Oportunidades da terceira geração
Em 2006, a taxa de ocupação dos hotéis paulistanos já atingia mais de 60%, porém a diária média continuava baixa; em 2010 chegamos ao nosso limite superior até agora, com a diária média atingindo os valores históricos das melhores fases e a taxa de ocupação de segunda a quinta-feira aproximando-se de 100% e a média anual em torno de 70%, o que indica oportunidade para se construir novos hotéis.
A histórica dificuldade para obtenção de financiamentos para a construção de hotéis e a grande demanda por hotéis no País, com crescimento econômico, entrada de novas e grandes redes hoteleiras internacionais e fortalecimento das nacionais, o turismo de negócios e eventos ocorrendo de forma intensa nas principais capitais, a Copa 2014 e Olimpíada 2016, a grande possibilidade de sediarmos a Exposição Universal de 2020, a interiorização das empresas, o crescimento das cidades pequenas e médias com economia forte em agroindústria, mineração, petróleo, parques empresariais, industriais e de logística, portos e aeroportos, o insuficiente, amador e familiar parque hoteleiro espalhado pelo País, são convincentes fatores que induzem ao surgimento da terceira geração de flats, seguindo o modelo adotado na segunda geração, agora sob as denominações de condo-hotéis para os empreendimentos hoteleiros e apart-hotéis para os residenciais com serviços hoteleiros.

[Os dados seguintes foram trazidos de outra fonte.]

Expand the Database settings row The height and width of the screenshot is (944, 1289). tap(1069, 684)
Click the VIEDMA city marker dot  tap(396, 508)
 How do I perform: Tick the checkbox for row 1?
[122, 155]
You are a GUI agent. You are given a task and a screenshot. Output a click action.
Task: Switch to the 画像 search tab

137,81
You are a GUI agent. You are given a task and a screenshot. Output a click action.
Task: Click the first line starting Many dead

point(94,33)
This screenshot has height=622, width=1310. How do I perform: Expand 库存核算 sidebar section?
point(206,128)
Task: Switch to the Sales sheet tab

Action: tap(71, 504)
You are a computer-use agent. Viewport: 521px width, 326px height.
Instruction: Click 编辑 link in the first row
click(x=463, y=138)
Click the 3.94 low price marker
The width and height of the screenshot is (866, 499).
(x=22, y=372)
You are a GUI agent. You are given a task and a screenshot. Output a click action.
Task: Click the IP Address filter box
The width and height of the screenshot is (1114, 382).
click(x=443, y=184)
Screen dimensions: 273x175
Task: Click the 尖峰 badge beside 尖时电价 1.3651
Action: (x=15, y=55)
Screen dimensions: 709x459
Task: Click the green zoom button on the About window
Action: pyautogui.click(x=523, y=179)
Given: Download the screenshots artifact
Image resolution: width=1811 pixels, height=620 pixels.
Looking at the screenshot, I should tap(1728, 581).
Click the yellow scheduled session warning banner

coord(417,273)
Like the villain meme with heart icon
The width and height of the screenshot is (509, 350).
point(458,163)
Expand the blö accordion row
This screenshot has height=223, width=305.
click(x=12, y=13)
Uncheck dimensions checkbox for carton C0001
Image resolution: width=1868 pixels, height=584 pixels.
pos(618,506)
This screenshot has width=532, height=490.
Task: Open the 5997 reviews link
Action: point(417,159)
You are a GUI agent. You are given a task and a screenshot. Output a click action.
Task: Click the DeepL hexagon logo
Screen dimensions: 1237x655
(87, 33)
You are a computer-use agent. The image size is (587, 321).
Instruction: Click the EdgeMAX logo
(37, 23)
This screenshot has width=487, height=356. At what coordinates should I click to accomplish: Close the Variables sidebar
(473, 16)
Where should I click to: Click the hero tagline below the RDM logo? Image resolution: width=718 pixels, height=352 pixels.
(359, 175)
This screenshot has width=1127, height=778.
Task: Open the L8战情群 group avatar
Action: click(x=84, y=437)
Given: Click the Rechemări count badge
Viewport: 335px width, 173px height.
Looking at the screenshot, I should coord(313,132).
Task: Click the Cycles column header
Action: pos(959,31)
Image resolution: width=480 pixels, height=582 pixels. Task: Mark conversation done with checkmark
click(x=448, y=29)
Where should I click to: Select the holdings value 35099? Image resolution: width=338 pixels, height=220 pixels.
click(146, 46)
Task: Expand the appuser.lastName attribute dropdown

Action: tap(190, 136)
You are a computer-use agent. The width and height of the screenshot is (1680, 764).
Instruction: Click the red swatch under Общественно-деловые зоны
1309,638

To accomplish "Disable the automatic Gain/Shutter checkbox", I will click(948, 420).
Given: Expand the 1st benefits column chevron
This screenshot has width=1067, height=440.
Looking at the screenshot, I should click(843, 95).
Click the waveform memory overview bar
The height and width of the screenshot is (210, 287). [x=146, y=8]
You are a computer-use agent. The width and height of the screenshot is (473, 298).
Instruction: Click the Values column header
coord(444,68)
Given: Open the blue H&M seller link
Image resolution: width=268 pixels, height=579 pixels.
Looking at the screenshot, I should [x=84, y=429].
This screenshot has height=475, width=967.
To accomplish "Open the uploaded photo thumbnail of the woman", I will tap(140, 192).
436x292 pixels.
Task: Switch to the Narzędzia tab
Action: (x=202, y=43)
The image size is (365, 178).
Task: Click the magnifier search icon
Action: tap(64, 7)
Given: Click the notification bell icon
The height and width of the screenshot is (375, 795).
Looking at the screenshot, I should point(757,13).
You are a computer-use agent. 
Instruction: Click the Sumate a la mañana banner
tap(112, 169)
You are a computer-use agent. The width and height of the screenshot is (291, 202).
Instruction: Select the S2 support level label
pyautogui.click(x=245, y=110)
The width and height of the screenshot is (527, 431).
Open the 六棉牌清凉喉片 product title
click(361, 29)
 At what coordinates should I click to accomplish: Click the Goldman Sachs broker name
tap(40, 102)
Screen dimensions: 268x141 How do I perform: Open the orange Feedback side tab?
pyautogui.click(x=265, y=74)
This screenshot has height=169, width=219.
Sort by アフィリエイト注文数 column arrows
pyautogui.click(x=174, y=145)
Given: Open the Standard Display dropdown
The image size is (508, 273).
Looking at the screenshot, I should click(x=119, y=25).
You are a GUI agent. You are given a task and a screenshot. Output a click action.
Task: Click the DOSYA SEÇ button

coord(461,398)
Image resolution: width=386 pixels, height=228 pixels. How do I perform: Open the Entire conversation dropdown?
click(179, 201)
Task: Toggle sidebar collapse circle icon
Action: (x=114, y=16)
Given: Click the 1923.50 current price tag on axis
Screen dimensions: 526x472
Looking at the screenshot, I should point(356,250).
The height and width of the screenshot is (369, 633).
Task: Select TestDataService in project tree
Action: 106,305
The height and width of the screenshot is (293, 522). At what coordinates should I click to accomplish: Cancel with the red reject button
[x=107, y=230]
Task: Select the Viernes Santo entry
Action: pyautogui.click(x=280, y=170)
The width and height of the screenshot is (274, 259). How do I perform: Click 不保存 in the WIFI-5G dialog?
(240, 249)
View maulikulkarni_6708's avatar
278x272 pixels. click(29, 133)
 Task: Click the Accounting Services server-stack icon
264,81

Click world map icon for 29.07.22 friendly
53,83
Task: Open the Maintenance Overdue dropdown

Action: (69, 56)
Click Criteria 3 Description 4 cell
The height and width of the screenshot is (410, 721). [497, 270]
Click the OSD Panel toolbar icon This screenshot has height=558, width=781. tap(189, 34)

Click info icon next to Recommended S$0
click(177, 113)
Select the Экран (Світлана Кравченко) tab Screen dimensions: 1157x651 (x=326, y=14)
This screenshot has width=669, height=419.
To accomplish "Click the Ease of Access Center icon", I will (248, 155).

E há dezenas de projetos, especialmente nas maiores capitais brasileiras, sendo planejados para serem lançados a investidores individuais, por meio de incorporação imobiliária ou de fundos imobiliários, com o flat, ou condo-hotel devendo continuar a desempenhar um papel importante na formação do parque hoteleiro brasileiro, pelo menos até que fontes de financiamento mais adequadas sejam viabilizadas no País.
Com isso, o Secovi-SP (Sindicato da Habitação de São Paulo), por meio do seu Núcleo Hoteleiro e Imobiliário-Turístico e da Diretoria de Flats, em parceria com a ABIH (Associação Brasileira da Indústria de Hotéis) e FOHB (Fórum das Operadoras Hoteleiras Brasileiras), com o objetivo de evitar grande parte dos problemas ocorridos nas gerações anteriores – seja em aspectos jurídicos, seja em detalhes técnicos, mercadológicos e de definição de produtos – oferecerá aos mercados imobiliário e hoteleiro, no início do segundo semestre, o Manual de Regulação e Melhores Práticas de Hotéis de Investidores Pulverizados, sugerindo normas de conduta e orientação a todos participantes deste processo: incorporadores, redes hoteleiras, consultores hoteleiros, imobiliárias e investidores.